Diritto del lavoratore al risarcimento del danno esistenziale.In caso di demansionamento e dequalificazione, il riconoscimento del diritto del lavoratore al risarcimento del danno esistenziale non ricorre automaticamente in tutti i casi di inadempimento datoriale, né può prescindere da una specifica allegazione dell’esistenza di un pregiudizio provocato sul fare reddituale del soggetto.
Ripartizione dell’onere probatorio tra lavoratore e datore. In tema di demansionamento e relativo onere probatorio, il lavoratore può reagire al potere direttivo che assume esercitato illegittimamente prospettando circostanze di fatto volte a dare fondamento alla denuncia e, quindi, con un onere di allegazione di elementi di fatto significativi dell’illegittimo esercizio, mentre il datore di lavoro, convenuto in giudizio, è tenuto a prendere posizione, in maniera precisa e non limitata ad una generica contestazione, circa i fatti posti dal lavoratore a fondamento della domanda (art. 416 c.p.c.) e può allegarne altri, indicativi, per converso, del legittimo esercizio del potere direttivo.
Allegazione di elementi presuntivi gravi, precisi e concordanti.
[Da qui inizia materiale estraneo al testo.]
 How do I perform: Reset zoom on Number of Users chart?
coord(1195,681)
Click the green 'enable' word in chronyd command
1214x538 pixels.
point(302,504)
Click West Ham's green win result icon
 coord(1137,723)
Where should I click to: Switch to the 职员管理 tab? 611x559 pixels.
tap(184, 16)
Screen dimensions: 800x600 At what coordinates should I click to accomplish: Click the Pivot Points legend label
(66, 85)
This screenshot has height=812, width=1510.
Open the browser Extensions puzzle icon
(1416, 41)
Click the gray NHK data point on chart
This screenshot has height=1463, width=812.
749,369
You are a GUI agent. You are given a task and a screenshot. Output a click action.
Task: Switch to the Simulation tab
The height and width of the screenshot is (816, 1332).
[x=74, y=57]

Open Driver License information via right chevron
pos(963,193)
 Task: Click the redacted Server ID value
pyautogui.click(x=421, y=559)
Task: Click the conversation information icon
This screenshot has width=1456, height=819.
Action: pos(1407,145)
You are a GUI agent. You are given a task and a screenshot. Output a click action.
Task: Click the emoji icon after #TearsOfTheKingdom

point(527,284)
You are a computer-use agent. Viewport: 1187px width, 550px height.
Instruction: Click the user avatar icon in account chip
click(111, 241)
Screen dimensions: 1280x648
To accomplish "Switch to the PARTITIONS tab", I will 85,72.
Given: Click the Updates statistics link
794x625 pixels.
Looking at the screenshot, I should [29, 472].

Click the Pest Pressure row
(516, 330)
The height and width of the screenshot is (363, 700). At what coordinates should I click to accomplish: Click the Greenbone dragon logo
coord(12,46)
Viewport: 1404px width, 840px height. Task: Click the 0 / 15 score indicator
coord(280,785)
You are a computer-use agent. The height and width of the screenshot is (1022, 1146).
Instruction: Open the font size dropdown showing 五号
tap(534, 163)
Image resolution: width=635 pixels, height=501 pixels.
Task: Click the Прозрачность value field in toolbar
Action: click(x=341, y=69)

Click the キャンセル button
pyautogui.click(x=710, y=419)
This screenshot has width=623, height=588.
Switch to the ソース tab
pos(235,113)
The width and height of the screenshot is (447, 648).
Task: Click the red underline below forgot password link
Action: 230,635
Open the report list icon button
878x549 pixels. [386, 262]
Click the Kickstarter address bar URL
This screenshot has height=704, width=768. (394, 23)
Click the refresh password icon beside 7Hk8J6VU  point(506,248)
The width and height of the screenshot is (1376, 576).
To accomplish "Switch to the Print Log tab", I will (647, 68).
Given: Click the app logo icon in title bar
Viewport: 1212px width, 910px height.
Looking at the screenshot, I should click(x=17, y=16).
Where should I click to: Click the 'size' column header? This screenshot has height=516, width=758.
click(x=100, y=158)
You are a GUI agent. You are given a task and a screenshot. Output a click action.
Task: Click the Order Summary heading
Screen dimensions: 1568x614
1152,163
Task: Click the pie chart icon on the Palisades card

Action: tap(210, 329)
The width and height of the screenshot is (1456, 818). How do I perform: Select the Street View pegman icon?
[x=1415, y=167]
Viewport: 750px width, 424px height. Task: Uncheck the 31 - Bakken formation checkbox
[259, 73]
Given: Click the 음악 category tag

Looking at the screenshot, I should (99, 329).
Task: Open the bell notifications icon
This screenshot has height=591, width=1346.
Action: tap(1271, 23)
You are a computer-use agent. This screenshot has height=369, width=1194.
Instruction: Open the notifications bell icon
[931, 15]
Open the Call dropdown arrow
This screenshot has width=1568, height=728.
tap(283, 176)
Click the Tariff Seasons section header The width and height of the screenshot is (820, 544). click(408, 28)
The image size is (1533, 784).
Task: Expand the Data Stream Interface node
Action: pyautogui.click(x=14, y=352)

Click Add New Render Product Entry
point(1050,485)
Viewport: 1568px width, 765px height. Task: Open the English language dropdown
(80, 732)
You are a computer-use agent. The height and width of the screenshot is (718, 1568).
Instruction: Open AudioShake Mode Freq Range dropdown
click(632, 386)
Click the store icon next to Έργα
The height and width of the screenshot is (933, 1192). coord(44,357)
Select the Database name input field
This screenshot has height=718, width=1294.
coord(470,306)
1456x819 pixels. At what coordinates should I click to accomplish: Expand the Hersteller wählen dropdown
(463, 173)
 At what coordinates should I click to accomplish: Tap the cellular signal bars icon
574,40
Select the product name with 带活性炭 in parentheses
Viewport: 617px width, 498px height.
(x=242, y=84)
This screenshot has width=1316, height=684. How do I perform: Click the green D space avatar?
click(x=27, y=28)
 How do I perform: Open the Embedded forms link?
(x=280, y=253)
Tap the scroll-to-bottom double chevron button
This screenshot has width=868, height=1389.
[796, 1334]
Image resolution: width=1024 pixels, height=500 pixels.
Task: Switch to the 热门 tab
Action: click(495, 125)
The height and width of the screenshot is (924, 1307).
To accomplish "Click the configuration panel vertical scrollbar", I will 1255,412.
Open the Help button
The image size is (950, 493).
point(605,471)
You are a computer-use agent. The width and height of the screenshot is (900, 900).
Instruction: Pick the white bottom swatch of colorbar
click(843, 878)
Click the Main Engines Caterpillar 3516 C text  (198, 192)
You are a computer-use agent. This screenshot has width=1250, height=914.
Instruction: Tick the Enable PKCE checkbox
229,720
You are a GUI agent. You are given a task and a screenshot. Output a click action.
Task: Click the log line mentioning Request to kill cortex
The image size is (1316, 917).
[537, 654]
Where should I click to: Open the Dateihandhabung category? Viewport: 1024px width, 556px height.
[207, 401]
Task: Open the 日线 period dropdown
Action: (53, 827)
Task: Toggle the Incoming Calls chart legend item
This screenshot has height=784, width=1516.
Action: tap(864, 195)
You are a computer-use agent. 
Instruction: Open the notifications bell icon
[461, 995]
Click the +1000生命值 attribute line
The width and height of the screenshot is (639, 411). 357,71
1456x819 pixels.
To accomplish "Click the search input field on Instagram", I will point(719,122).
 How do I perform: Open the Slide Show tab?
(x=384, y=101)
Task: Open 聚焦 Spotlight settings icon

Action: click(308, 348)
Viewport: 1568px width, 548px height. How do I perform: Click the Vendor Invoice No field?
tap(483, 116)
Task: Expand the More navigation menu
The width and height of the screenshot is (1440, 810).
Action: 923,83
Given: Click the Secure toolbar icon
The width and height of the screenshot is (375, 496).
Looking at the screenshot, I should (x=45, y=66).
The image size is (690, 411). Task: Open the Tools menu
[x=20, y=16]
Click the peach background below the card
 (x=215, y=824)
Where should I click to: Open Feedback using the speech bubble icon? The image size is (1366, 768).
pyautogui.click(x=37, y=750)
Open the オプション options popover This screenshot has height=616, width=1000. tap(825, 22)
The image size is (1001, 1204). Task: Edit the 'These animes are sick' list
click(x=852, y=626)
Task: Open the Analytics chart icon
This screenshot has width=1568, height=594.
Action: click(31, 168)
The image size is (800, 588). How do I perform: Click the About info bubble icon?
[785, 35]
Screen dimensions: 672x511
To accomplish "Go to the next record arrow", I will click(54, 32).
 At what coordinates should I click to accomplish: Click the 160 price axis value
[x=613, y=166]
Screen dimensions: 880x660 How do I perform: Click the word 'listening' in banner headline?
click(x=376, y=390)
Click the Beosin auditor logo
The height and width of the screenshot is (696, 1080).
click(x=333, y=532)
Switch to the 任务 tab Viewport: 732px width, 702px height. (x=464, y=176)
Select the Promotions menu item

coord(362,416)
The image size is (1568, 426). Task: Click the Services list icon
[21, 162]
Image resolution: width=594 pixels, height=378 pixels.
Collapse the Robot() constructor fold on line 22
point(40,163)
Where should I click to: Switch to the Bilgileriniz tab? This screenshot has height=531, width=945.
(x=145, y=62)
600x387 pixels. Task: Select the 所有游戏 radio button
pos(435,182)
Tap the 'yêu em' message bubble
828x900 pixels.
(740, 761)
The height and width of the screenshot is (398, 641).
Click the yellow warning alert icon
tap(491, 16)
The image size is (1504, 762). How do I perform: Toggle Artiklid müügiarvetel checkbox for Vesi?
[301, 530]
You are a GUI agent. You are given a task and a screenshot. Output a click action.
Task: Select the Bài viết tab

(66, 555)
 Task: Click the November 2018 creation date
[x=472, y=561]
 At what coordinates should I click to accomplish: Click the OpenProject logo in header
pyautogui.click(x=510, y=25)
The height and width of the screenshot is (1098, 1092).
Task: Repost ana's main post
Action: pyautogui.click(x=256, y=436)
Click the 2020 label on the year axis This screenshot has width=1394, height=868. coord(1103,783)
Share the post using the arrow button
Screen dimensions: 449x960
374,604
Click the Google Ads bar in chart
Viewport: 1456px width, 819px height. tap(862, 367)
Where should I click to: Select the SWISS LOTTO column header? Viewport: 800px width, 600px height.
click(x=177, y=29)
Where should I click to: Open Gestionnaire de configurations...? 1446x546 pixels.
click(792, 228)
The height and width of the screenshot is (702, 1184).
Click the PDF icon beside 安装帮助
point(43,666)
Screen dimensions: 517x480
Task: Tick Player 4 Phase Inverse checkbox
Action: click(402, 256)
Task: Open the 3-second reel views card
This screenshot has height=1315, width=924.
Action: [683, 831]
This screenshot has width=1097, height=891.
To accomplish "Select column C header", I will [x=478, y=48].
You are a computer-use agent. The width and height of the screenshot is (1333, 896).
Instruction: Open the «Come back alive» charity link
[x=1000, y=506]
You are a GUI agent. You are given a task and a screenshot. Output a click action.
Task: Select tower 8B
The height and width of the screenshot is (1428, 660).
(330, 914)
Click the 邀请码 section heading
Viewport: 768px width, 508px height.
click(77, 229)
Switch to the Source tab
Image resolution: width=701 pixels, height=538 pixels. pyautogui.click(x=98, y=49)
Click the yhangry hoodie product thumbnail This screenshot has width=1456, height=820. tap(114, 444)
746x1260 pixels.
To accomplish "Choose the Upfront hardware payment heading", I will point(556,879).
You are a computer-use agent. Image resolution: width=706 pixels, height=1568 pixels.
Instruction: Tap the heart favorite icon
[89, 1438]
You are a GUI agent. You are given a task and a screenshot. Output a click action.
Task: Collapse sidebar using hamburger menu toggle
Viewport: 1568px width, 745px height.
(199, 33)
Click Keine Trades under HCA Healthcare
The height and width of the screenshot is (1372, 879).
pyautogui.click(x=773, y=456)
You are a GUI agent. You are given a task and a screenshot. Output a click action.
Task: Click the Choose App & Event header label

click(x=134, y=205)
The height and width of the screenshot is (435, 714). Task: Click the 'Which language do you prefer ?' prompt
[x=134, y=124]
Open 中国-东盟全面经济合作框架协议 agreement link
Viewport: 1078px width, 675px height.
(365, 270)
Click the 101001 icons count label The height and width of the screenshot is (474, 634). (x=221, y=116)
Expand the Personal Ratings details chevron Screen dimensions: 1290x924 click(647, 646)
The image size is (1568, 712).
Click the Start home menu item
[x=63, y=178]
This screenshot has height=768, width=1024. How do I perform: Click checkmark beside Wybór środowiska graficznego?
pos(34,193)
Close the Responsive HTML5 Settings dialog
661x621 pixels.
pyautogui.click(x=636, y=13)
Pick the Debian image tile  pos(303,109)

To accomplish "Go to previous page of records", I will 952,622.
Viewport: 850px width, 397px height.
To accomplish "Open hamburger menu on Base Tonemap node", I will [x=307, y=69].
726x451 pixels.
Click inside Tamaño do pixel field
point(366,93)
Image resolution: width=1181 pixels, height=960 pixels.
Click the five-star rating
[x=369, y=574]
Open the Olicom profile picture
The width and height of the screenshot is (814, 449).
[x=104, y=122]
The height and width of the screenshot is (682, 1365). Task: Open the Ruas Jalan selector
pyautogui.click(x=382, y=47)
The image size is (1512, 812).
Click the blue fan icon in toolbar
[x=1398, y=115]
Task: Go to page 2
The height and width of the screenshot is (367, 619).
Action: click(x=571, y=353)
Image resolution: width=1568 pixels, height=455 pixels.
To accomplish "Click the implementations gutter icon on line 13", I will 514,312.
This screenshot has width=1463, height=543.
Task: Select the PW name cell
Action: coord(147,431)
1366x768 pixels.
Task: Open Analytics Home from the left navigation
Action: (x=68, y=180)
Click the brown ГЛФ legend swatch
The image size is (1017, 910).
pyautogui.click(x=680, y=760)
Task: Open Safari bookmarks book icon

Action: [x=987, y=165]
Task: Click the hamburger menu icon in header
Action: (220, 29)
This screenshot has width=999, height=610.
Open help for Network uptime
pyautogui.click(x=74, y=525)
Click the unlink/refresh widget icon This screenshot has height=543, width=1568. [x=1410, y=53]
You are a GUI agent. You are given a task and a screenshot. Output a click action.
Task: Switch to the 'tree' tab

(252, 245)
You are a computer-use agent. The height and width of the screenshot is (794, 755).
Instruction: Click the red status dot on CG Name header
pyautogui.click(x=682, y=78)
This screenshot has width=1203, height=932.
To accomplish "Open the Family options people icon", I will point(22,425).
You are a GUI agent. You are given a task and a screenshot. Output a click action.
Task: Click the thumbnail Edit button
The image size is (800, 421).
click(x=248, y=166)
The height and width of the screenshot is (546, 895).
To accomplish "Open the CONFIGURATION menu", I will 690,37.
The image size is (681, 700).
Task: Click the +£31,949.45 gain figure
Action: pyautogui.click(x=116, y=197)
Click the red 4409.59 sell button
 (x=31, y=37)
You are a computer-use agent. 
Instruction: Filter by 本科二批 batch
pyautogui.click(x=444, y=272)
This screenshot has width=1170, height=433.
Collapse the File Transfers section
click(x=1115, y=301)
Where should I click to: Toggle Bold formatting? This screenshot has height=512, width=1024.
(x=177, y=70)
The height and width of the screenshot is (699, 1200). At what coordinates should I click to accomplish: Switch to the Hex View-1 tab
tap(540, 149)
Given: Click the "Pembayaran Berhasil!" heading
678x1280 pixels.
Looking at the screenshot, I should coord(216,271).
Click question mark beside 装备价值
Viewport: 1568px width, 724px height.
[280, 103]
II danno derivante da demansionamento e dequalificazione professionale non ricorre automaticamente in tutti i casi di inadempimento datoriale, ma può essere provato dal lavoratore anche ai sensi dell’art. 2729 c.c., attraverso l’allegazione di elementi presuntivi gravi, precisi e concordanti, potendo a tal fine essere valutati la qualità e quantità dell’attività lavorativa svolta, il tipo e la natura della professionalità coinvolta, la durata del demansionamento, la diversa e nuova collocazione lavorativa assunta dopo la prospettata dequalificazione.